RE: [httpbis] #81: Content Negotiation for media types

Although http://trac.tools.ietf.org/wg/httpbis/trac/ticket/81
is marked 'closed', Mark sent a strawman rewrite:
http://lists.w3.org/Archives/Public/ietf-http-wg/2009JulSep/0521.html

After review by Mark, here is a proposed rewrite:


===========================================================
HTTP responses include a representation which contains information for  
interpretation, whether by a human user or for further processing.  
Often, there are different ways to represent the same information;
for example, in different formats, languages, or using different
charsets. 

HTTP clients may have different or variable capabilities, characteristics
or preferences which might influence which representation among
those available from the server would be best for the server to
deliver. For this reason, HTTP provides mechanisms for  
"content negotiation" -- a process of selecting a  
representation of a given resource when more than one is available.

This specification defines two patterns of content negotiation;  
"server-driven", where the server selects the representation based  
upon the client's stated preferences, and "agent-driven" negotiation,  
where the server provides a list of representations for the client to  
choose from, based upon their metadata. In addition, systems
also use an "active content" pattern, where the server returns
active content which runs on the client and, based on client
available parameters, selects additional resources to invoke.

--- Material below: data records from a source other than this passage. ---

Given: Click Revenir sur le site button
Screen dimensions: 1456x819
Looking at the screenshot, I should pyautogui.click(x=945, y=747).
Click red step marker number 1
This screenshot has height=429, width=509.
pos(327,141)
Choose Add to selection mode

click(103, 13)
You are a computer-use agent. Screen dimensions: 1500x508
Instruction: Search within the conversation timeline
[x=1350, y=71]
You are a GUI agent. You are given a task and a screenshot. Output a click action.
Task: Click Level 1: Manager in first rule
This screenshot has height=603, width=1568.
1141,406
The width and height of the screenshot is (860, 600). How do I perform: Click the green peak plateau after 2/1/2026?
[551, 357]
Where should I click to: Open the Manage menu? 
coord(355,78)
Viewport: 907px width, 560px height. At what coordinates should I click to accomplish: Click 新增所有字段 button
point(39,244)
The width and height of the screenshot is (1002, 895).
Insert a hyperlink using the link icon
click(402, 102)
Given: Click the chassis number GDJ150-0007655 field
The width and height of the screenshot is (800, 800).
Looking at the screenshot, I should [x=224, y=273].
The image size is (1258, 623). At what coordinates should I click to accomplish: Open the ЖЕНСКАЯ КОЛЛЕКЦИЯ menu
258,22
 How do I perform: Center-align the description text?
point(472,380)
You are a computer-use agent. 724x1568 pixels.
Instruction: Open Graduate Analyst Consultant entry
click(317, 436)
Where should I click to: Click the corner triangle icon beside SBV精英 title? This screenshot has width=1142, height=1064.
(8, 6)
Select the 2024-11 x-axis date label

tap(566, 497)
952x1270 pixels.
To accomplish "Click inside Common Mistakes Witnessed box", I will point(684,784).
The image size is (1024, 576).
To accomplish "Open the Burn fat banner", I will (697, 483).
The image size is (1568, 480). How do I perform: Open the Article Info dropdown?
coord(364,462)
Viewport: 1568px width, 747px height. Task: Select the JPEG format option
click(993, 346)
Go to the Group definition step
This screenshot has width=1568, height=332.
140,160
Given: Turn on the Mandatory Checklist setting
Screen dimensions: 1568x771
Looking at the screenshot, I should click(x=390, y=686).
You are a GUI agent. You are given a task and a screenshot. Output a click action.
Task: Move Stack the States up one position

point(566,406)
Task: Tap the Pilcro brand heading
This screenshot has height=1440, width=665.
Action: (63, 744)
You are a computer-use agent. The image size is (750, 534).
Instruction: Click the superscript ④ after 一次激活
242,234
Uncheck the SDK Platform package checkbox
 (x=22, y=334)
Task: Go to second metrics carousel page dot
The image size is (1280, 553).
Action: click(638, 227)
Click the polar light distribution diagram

These patterns are all widely used, and have trade-offs in applicability  
and practicality. In particular, when the number of preferences or  
capabilities to be expressed by a client are large (such as when many  
different formats are supported by a user-agent), server-driven  
negotiation becomes unwieldy, and may not be appropriate. Conversely,  
when the number of representations to choose from is very large, agent- 
driven negotiation may not be.

Note that caches can be instructed on how to serve server-negotiated  
responses using the Vary header [ref], although this mechanism is not  
richly descriptive.

The headers "accept:", "accept-language:" and "accept-charset:"
are defined explicitly for content negotiation. In addition,
many systems employ "User-Agent" based negotiation, where different
content is delivered depending on the version of software employed.
In practice, User-Agent based negotiation is fragile, because new
clients are not recognized by the deployed servers or active content.